**Passage:**
Throughout the first year following radioiodine therapy, all the subjects were re-examined every two months, and additionally after three and five years post-treatment. The check-ups involved fT3, fT4, TSH, iPTH, Ca2+, Ca and P blood serum tests.
The study was approved by the Ethics Committee for Medical Research, Medical University of Bialystok, and is in accordance with GCP (good clinical practice). Informed consent was given by all patients participating in the study.
Statistical analysis
All statistical analyses were performed using the software package Statistica 10 (Stat Soft, Tulsa, OK, USA).
The Friedman test was used for assessment of the differences between preand post-treatment levels of fT4, fT3, TSH, iPTH, Ca2+, Ca and P.
The extent to which variations of the thyroidabsorbed dose of 131I influence the iPTH serum levels was determined by means of linear regression function.

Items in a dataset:
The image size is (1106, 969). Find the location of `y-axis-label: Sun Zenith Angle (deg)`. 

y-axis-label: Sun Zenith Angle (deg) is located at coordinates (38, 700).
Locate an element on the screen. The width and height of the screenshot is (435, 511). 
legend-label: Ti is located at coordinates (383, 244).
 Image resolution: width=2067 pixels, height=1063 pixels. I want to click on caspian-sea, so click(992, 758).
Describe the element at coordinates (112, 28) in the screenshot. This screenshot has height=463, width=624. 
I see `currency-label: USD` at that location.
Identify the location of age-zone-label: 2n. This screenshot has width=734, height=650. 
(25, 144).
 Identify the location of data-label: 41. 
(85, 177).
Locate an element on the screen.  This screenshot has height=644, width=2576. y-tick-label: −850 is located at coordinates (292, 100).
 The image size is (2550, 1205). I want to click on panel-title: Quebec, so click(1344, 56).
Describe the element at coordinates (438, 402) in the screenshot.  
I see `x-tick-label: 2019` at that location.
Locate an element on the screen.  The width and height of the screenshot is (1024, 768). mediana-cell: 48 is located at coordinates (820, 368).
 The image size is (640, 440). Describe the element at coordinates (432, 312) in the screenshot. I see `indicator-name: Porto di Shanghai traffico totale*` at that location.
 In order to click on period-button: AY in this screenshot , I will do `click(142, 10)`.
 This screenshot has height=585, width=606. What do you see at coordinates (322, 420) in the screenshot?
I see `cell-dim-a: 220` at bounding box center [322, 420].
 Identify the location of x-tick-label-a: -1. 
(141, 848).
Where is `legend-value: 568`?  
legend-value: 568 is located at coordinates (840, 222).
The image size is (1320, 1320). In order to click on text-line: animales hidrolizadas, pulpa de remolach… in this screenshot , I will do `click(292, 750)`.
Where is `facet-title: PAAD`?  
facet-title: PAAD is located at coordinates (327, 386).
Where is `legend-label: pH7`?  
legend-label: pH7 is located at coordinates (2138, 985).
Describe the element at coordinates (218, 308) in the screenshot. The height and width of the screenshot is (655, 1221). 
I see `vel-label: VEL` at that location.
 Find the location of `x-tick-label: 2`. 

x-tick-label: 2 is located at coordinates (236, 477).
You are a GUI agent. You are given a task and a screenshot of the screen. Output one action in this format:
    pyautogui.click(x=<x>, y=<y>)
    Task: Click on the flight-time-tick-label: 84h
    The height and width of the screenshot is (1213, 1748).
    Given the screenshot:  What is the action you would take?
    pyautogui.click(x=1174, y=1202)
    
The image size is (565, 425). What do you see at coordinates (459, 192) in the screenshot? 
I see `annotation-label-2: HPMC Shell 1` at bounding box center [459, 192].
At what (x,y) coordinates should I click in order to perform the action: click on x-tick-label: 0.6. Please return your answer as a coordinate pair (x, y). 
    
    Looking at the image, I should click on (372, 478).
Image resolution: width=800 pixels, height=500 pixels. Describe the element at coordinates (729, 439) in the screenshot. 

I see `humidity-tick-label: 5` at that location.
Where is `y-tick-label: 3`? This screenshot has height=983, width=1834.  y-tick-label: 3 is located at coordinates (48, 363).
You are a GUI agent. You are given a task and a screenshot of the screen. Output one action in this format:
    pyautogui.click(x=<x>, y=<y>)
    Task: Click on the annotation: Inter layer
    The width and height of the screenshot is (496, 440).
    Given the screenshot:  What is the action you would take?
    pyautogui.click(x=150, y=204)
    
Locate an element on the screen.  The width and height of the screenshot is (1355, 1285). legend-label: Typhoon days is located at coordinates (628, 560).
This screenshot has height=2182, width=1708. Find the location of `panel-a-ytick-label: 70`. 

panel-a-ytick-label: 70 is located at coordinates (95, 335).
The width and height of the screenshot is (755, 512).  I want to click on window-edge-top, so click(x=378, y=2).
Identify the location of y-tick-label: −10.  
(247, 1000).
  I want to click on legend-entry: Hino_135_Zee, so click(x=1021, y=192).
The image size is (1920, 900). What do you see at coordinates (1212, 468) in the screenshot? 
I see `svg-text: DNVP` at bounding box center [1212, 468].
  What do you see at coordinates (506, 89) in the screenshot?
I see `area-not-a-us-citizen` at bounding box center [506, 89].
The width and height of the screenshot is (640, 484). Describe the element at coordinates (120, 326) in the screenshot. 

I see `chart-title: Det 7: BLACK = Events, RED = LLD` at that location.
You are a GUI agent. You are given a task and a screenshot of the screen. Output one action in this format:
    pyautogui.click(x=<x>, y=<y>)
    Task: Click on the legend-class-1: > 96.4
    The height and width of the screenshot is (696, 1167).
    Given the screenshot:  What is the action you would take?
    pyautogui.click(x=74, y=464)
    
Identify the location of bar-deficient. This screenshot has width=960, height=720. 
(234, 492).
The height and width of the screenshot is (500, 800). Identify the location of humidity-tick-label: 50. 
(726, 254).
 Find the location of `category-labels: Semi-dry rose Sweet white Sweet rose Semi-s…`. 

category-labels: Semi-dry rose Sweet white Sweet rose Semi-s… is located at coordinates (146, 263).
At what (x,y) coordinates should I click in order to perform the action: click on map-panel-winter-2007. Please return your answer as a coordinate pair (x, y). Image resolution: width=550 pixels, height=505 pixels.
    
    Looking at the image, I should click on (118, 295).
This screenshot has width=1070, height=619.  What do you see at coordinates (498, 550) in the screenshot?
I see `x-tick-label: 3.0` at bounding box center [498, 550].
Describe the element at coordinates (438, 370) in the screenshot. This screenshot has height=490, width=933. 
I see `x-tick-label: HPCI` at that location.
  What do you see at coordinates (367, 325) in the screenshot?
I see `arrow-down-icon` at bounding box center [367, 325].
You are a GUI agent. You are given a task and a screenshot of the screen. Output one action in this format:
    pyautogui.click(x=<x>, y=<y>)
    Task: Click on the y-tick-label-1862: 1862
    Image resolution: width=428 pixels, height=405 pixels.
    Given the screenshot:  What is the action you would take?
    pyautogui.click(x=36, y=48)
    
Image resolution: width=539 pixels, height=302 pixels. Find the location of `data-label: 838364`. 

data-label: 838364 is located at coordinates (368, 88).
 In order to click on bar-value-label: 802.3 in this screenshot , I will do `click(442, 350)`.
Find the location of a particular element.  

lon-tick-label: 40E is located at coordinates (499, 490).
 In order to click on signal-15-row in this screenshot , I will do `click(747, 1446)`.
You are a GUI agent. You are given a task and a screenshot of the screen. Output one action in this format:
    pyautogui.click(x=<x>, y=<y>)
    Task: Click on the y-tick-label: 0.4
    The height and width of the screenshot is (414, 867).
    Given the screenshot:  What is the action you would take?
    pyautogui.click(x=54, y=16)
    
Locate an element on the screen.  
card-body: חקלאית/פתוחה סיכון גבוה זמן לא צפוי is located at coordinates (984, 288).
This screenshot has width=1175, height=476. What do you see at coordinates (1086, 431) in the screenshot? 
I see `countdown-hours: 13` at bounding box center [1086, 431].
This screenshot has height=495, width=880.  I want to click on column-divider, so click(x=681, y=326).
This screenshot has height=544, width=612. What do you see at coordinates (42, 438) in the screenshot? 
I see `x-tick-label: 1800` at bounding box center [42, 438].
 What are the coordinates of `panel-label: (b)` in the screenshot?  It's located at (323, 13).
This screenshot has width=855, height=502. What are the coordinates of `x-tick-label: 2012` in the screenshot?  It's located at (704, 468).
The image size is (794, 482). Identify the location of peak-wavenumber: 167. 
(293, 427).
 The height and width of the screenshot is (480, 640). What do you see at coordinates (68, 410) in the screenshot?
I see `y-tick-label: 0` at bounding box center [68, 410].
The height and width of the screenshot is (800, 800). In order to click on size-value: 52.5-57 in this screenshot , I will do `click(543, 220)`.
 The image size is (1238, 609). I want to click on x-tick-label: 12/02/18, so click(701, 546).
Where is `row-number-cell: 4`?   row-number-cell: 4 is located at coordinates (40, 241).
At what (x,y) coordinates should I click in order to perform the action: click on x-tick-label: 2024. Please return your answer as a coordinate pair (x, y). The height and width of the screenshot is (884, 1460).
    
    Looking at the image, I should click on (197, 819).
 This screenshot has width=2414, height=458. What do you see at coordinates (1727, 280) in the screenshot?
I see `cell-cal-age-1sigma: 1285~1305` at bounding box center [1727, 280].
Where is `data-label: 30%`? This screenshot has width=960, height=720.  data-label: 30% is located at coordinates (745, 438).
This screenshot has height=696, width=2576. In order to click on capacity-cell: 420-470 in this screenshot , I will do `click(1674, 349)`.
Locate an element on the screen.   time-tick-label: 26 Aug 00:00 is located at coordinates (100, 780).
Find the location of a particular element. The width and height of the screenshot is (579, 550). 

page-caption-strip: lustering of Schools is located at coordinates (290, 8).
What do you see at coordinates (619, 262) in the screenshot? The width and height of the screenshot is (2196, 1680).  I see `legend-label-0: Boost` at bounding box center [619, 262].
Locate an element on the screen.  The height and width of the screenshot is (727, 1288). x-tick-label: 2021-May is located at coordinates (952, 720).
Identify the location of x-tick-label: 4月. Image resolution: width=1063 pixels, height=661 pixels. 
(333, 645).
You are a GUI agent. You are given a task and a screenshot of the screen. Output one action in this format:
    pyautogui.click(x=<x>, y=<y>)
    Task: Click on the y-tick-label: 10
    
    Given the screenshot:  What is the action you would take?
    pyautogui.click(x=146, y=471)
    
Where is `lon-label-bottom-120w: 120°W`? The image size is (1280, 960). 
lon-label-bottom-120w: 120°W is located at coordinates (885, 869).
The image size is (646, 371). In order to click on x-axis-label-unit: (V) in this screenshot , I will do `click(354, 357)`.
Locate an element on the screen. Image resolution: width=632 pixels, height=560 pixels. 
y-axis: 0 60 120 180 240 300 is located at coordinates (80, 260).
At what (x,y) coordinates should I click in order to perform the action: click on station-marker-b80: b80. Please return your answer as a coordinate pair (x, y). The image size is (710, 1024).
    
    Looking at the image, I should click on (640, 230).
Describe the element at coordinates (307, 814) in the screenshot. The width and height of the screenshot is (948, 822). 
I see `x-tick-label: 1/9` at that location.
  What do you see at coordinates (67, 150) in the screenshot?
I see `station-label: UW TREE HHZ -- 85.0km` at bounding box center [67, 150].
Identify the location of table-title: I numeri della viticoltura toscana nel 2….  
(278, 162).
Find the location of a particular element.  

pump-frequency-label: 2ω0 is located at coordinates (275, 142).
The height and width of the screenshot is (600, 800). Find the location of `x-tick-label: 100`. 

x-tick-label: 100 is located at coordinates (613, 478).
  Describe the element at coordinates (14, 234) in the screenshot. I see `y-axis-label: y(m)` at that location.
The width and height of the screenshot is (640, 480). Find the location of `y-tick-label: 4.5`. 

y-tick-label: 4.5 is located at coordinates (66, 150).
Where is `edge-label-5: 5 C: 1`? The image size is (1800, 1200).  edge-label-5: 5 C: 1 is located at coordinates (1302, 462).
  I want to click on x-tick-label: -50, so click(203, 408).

**Exercise objective:**
Answer these questions from the passage on radioiodine therapy.
(a) How often were the subjects re-examined during the first year after radioiodine therapy?
(b) Which committee approved the study?
(c) Which software package was used for all the statistical analyses?
The items have nothing to do with the passage and are not used here.

**Written solution:**
(a) Every two months.
(b) The Ethics Committee for Medical Research, Medical University of Bialystok.
(c) Statistica 10 (Stat Soft, Tulsa, OK, USA).